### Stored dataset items
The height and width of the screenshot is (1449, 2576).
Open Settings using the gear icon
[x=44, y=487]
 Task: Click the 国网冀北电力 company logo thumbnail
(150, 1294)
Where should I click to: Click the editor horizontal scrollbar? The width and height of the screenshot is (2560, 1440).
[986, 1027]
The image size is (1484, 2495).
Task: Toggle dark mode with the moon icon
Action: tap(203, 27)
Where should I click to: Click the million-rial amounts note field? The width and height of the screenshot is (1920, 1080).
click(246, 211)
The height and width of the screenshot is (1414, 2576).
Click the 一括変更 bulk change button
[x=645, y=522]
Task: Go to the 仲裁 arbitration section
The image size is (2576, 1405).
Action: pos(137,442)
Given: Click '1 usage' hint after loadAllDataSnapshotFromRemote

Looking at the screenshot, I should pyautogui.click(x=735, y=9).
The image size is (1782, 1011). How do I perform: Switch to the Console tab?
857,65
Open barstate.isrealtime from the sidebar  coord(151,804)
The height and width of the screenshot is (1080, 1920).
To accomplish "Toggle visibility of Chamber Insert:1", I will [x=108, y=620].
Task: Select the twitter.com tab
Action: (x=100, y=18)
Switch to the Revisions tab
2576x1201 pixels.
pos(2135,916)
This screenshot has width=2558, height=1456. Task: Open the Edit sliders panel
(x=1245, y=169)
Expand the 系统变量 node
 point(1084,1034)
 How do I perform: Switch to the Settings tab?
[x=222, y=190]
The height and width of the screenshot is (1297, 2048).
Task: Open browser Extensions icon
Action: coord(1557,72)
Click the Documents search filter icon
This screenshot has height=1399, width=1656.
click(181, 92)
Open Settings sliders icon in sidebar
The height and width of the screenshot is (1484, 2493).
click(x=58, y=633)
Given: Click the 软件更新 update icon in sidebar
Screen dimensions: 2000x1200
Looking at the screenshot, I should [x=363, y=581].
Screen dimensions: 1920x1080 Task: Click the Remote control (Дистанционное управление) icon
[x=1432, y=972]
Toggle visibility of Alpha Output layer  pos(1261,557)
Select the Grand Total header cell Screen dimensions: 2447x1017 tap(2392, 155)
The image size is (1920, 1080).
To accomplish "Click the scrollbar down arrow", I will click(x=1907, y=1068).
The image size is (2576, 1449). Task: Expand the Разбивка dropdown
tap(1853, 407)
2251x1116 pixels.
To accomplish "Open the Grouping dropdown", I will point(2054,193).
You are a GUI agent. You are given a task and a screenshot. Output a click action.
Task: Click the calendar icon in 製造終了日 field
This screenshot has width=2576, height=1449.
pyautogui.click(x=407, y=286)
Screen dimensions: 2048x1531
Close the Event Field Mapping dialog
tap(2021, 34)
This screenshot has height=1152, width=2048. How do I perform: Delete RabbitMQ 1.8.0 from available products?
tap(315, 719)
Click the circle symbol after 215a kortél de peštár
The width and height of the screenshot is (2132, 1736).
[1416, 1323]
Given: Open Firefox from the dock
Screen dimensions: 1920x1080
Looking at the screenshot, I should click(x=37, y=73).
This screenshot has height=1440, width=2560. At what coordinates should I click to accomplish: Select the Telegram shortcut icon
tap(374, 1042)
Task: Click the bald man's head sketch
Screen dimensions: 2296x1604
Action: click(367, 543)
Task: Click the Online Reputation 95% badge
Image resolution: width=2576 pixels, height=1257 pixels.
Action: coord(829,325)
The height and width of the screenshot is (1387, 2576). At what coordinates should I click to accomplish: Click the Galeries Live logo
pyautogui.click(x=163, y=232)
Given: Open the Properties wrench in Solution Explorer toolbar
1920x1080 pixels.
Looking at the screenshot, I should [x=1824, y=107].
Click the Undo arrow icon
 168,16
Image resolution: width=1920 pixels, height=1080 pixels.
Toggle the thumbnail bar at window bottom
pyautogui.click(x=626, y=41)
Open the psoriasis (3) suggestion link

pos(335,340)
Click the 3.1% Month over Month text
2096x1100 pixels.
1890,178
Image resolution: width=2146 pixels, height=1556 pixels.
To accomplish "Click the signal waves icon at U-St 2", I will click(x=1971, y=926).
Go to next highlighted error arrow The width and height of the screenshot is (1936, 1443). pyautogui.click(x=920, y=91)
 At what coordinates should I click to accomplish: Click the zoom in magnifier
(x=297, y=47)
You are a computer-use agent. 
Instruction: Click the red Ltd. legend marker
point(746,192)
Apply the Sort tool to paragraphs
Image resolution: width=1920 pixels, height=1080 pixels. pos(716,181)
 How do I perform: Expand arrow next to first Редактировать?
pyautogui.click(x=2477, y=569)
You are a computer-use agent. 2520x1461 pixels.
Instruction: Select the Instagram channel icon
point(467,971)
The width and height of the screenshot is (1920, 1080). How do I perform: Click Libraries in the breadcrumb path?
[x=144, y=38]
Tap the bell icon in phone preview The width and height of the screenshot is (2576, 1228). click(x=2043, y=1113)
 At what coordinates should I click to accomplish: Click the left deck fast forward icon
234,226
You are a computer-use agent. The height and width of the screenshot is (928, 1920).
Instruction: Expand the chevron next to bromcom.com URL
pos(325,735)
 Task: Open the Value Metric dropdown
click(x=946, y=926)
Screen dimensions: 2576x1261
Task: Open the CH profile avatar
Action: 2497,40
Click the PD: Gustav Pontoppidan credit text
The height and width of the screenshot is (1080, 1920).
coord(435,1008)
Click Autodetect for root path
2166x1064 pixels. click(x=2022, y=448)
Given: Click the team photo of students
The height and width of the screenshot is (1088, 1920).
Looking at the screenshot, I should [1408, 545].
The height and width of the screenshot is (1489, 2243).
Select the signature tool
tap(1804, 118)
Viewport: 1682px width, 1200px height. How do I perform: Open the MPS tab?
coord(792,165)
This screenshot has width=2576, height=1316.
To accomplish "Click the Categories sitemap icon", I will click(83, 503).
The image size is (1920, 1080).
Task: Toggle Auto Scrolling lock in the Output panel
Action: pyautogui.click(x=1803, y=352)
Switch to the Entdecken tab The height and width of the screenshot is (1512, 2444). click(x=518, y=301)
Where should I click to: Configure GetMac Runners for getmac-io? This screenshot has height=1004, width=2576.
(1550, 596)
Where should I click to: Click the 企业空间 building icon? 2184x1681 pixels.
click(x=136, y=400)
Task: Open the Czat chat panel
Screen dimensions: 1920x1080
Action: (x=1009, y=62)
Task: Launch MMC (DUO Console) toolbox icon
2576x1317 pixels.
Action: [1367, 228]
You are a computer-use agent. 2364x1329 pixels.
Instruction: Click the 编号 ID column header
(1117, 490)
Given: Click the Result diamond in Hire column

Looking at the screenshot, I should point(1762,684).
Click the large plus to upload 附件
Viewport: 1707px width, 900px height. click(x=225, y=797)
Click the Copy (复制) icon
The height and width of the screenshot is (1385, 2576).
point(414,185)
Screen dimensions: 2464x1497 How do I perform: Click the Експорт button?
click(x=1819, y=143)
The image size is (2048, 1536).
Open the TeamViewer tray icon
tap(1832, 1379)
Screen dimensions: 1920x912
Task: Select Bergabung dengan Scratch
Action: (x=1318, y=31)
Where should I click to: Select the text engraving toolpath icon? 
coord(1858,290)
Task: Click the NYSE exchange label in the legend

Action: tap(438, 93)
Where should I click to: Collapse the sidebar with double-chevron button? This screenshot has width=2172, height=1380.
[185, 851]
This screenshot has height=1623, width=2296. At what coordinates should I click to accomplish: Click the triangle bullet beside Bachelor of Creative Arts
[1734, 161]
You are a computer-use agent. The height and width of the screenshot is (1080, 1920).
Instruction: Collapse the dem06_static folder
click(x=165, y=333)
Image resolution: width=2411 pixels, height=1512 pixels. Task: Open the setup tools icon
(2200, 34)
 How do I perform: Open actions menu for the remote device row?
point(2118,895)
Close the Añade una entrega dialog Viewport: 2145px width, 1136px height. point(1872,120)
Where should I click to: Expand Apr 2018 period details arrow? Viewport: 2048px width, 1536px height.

### About this task
Your answer should be the lines above, from the line containing "Where should I click to: Configure" up to and including the line containing "Close the Añade", reproduced exactly and with nothing else.

### Answer to this exercise
Where should I click to: Configure GetMac Runners for getmac-io? This screenshot has height=1004, width=2576.
(1550, 596)
Where should I click to: Click the 企业空间 building icon? 2184x1681 pixels.
click(x=136, y=400)
Task: Open the Czat chat panel
Screen dimensions: 1920x1080
Action: (x=1009, y=62)
Task: Launch MMC (DUO Console) toolbox icon
2576x1317 pixels.
Action: [1367, 228]
You are a computer-use agent. 2364x1329 pixels.
Instruction: Click the 编号 ID column header
(1117, 490)
Given: Click the Result diamond in Hire column

Looking at the screenshot, I should point(1762,684).
Click the large plus to upload 附件
Viewport: 1707px width, 900px height. click(x=225, y=797)
Click the Copy (复制) icon
The height and width of the screenshot is (1385, 2576).
point(414,185)
Screen dimensions: 2464x1497 How do I perform: Click the Експорт button?
click(x=1819, y=143)
The image size is (2048, 1536).
Open the TeamViewer tray icon
tap(1832, 1379)
Screen dimensions: 1920x912
Task: Select Bergabung dengan Scratch
Action: (x=1318, y=31)
Where should I click to: Select the text engraving toolpath icon? 
coord(1858,290)
Task: Click the NYSE exchange label in the legend

Action: tap(438, 93)
Where should I click to: Collapse the sidebar with double-chevron button? This screenshot has width=2172, height=1380.
[185, 851]
This screenshot has height=1623, width=2296. At what coordinates should I click to accomplish: Click the triangle bullet beside Bachelor of Creative Arts
[1734, 161]
You are a computer-use agent. The height and width of the screenshot is (1080, 1920).
Instruction: Collapse the dem06_static folder
click(x=165, y=333)
Image resolution: width=2411 pixels, height=1512 pixels. Task: Open the setup tools icon
(2200, 34)
 How do I perform: Open actions menu for the remote device row?
point(2118,895)
Close the Añade una entrega dialog Viewport: 2145px width, 1136px height. point(1872,120)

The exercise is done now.